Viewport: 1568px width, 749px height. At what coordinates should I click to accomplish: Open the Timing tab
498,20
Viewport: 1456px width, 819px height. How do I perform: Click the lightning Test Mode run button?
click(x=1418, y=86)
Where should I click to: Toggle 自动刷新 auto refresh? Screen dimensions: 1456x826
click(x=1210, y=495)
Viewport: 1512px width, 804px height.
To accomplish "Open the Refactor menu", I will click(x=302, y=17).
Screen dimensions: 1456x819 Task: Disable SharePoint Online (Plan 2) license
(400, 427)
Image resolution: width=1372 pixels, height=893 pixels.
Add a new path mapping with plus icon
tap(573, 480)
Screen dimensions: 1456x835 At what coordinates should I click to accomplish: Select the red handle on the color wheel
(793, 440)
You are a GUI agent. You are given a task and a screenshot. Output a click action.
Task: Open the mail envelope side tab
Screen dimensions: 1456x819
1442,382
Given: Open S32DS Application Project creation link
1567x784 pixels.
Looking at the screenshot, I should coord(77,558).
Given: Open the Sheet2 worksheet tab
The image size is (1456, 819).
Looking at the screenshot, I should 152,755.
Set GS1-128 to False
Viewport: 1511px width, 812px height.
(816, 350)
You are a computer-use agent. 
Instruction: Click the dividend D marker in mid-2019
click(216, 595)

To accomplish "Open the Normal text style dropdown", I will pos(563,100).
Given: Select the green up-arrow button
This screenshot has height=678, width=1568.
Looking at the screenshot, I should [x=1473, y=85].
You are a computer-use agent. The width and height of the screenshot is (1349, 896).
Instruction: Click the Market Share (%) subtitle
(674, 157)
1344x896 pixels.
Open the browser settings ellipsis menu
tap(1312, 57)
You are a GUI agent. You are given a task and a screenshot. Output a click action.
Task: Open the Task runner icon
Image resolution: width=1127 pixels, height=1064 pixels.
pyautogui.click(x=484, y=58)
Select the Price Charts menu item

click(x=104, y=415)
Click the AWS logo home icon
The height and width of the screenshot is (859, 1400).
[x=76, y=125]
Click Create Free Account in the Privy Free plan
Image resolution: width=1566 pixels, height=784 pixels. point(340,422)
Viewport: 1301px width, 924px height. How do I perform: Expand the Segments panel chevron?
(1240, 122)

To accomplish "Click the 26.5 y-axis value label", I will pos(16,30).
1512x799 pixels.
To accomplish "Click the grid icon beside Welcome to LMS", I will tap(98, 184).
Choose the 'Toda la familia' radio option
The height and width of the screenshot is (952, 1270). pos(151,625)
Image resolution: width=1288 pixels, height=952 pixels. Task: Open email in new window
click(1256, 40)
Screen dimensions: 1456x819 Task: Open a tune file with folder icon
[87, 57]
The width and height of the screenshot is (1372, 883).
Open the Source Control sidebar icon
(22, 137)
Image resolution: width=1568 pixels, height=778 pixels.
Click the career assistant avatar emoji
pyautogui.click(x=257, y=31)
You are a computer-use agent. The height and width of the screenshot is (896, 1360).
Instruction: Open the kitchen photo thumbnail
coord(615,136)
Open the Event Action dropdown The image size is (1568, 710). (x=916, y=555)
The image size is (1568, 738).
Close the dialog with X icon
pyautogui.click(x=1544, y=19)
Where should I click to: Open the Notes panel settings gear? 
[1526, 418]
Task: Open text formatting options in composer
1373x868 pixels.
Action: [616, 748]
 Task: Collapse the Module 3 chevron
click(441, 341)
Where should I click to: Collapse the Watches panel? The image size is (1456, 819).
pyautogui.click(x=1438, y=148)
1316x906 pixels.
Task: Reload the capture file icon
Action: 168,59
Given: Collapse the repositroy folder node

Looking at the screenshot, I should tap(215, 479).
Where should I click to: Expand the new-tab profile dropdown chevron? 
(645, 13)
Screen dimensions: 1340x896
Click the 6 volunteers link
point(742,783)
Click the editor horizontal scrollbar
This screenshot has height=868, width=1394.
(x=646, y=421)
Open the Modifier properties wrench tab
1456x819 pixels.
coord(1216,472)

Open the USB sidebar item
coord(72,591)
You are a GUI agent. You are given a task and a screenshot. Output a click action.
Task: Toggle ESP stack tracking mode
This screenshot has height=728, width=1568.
+===+
# Task to carry out
What you return must match the data above character for character.

# Reply to the task
Viewport: 1568px width, 749px height. At what coordinates should I click to accomplish: Open the Timing tab
498,20
Viewport: 1456px width, 819px height. How do I perform: Click the lightning Test Mode run button?
click(x=1418, y=86)
Where should I click to: Toggle 自动刷新 auto refresh? Screen dimensions: 1456x826
click(x=1210, y=495)
Viewport: 1512px width, 804px height.
To accomplish "Open the Refactor menu", I will click(x=302, y=17).
Screen dimensions: 1456x819 Task: Disable SharePoint Online (Plan 2) license
(400, 427)
Image resolution: width=1372 pixels, height=893 pixels.
Add a new path mapping with plus icon
tap(573, 480)
Screen dimensions: 1456x835 At what coordinates should I click to accomplish: Select the red handle on the color wheel
(793, 440)
You are a GUI agent. You are given a task and a screenshot. Output a click action.
Task: Open the mail envelope side tab
Screen dimensions: 1456x819
1442,382
Given: Open S32DS Application Project creation link
1567x784 pixels.
Looking at the screenshot, I should coord(77,558).
Given: Open the Sheet2 worksheet tab
The image size is (1456, 819).
Looking at the screenshot, I should 152,755.
Set GS1-128 to False
Viewport: 1511px width, 812px height.
(816, 350)
You are a computer-use agent. 
Instruction: Click the dividend D marker in mid-2019
click(216, 595)

To accomplish "Open the Normal text style dropdown", I will pos(563,100).
Given: Select the green up-arrow button
This screenshot has height=678, width=1568.
Looking at the screenshot, I should [x=1473, y=85].
You are a computer-use agent. The width and height of the screenshot is (1349, 896).
Instruction: Click the Market Share (%) subtitle
(674, 157)
1344x896 pixels.
Open the browser settings ellipsis menu
tap(1312, 57)
You are a GUI agent. You are given a task and a screenshot. Output a click action.
Task: Open the Task runner icon
Image resolution: width=1127 pixels, height=1064 pixels.
pyautogui.click(x=484, y=58)
Select the Price Charts menu item

click(x=104, y=415)
Click the AWS logo home icon
The height and width of the screenshot is (859, 1400).
[x=76, y=125]
Click Create Free Account in the Privy Free plan
Image resolution: width=1566 pixels, height=784 pixels. point(340,422)
Viewport: 1301px width, 924px height. How do I perform: Expand the Segments panel chevron?
(1240, 122)

To accomplish "Click the 26.5 y-axis value label", I will pos(16,30).
1512x799 pixels.
To accomplish "Click the grid icon beside Welcome to LMS", I will tap(98, 184).
Choose the 'Toda la familia' radio option
The height and width of the screenshot is (952, 1270). pos(151,625)
Image resolution: width=1288 pixels, height=952 pixels. Task: Open email in new window
click(1256, 40)
Screen dimensions: 1456x819 Task: Open a tune file with folder icon
[87, 57]
The width and height of the screenshot is (1372, 883).
Open the Source Control sidebar icon
(22, 137)
Image resolution: width=1568 pixels, height=778 pixels.
Click the career assistant avatar emoji
pyautogui.click(x=257, y=31)
You are a computer-use agent. The height and width of the screenshot is (896, 1360).
Instruction: Open the kitchen photo thumbnail
coord(615,136)
Open the Event Action dropdown The image size is (1568, 710). (x=916, y=555)
The image size is (1568, 738).
Close the dialog with X icon
pyautogui.click(x=1544, y=19)
Where should I click to: Open the Notes panel settings gear? 
[1526, 418]
Task: Open text formatting options in composer
1373x868 pixels.
Action: [616, 748]
 Task: Collapse the Module 3 chevron
click(441, 341)
Where should I click to: Collapse the Watches panel? The image size is (1456, 819).
pyautogui.click(x=1438, y=148)
1316x906 pixels.
Task: Reload the capture file icon
Action: 168,59
Given: Collapse the repositroy folder node

Looking at the screenshot, I should tap(215, 479).
Where should I click to: Expand the new-tab profile dropdown chevron? 
(645, 13)
Screen dimensions: 1340x896
Click the 6 volunteers link
point(742,783)
Click the editor horizontal scrollbar
This screenshot has height=868, width=1394.
(x=646, y=421)
Open the Modifier properties wrench tab
1456x819 pixels.
coord(1216,472)

Open the USB sidebar item
coord(72,591)
You are a GUI agent. You are given a task and a screenshot. Output a click action.
Task: Toggle ESP stack tracking mode
This screenshot has height=728, width=1568.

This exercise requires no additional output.